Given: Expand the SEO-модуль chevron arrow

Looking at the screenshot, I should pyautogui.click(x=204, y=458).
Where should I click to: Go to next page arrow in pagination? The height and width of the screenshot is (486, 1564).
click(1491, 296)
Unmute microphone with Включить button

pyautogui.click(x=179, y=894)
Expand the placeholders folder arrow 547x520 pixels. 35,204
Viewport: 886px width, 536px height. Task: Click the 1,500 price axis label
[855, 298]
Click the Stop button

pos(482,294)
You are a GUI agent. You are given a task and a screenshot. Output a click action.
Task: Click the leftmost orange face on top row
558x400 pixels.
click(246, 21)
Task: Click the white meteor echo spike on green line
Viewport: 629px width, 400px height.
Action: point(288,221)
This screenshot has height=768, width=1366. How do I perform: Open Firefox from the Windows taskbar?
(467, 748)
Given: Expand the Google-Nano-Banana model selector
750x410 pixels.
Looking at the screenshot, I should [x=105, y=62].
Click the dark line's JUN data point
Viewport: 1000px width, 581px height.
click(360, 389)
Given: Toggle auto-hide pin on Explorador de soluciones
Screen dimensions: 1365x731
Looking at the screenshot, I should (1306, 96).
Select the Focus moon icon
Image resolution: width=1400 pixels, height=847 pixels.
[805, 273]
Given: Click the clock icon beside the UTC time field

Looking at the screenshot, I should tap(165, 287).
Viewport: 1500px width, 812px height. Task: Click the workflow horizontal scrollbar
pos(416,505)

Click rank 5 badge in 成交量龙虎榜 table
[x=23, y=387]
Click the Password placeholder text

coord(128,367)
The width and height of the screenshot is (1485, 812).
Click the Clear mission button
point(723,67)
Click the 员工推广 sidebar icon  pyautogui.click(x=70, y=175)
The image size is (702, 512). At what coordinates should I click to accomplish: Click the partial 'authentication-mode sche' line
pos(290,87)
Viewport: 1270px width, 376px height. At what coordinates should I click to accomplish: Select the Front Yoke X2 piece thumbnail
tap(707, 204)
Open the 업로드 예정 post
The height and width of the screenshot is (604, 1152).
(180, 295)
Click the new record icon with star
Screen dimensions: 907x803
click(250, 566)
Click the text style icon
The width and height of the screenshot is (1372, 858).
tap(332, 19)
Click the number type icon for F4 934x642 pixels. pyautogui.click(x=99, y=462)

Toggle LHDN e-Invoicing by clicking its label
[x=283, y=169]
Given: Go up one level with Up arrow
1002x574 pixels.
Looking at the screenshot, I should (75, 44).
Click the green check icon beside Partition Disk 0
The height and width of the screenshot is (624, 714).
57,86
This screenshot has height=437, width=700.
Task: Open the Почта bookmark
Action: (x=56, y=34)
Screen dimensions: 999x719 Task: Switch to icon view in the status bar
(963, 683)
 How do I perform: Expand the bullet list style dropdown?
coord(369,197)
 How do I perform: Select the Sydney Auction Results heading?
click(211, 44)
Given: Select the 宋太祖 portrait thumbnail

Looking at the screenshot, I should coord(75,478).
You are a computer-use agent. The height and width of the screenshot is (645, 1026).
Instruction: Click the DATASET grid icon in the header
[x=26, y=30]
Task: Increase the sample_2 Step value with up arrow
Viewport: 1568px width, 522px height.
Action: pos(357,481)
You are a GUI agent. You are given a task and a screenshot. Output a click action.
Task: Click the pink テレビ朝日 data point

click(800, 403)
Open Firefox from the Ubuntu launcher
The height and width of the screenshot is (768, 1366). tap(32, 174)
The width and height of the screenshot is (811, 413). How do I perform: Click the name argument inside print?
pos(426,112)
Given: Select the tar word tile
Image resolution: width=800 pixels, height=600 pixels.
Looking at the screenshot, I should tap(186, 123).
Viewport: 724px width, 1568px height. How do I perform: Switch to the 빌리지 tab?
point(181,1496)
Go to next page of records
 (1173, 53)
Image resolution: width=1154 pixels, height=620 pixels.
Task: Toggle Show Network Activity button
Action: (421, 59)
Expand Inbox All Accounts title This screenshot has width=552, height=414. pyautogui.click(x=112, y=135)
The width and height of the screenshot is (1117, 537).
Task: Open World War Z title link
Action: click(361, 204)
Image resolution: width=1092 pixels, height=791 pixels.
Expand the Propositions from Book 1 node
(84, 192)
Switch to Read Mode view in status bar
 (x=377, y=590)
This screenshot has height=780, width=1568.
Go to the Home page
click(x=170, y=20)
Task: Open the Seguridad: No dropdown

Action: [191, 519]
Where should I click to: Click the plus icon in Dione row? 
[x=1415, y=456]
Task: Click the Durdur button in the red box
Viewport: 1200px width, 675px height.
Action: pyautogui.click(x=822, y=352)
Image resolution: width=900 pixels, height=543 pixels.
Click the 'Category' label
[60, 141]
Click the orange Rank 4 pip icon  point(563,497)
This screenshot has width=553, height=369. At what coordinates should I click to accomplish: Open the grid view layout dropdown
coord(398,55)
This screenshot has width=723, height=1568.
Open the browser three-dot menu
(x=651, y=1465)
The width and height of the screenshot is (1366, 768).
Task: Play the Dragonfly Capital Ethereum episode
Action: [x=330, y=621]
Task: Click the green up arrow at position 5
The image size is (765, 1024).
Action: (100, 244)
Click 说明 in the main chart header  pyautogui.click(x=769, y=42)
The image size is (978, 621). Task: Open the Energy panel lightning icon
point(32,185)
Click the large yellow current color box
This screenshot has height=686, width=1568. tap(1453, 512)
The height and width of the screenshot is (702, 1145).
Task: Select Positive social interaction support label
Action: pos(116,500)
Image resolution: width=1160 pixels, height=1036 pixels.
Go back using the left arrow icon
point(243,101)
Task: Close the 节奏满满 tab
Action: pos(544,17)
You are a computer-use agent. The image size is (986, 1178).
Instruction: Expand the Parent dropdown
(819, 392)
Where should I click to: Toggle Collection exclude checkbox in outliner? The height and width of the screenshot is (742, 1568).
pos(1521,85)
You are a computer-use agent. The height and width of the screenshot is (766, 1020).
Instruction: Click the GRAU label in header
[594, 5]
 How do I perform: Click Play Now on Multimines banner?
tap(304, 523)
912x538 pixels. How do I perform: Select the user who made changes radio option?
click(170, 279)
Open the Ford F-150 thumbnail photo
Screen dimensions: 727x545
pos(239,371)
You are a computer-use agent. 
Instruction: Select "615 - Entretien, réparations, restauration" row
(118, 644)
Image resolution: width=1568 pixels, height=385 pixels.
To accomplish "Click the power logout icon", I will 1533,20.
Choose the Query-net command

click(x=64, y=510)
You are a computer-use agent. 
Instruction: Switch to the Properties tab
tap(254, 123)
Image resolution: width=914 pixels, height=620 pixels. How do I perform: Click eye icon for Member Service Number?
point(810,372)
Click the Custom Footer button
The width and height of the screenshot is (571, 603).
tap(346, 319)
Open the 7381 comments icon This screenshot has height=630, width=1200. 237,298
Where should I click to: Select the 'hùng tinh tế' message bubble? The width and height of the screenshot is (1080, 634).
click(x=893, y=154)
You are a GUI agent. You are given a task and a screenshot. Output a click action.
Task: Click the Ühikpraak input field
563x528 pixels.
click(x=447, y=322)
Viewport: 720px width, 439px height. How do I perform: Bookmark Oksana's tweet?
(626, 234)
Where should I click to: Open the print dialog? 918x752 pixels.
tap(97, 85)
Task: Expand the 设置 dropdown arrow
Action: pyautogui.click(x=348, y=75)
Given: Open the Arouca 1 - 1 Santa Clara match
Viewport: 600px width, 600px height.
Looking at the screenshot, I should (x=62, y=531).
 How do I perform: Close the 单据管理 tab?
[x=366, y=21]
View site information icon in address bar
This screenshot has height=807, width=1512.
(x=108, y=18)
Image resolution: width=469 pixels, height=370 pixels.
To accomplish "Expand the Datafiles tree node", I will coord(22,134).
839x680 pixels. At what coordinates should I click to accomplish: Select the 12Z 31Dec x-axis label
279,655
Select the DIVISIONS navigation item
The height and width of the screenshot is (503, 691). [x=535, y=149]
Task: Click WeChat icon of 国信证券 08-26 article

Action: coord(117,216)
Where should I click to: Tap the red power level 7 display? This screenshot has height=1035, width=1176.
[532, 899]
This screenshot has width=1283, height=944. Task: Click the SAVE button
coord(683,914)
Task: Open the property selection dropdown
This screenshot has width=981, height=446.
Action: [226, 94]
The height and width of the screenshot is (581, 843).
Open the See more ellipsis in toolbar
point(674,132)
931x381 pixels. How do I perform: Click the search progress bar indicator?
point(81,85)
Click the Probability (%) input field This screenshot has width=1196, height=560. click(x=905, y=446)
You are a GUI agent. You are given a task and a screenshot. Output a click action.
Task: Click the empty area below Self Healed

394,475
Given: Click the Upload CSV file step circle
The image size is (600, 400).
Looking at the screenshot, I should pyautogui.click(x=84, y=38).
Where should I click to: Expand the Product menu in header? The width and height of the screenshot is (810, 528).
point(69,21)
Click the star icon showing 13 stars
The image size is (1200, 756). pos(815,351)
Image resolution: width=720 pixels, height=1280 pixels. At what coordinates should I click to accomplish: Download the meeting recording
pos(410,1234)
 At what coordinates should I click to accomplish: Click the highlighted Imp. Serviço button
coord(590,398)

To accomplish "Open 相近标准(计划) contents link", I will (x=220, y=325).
=======
[Your assignment]
State the number of lines above that hold the word "input", and say nothing else.

[Answer to the problem]
2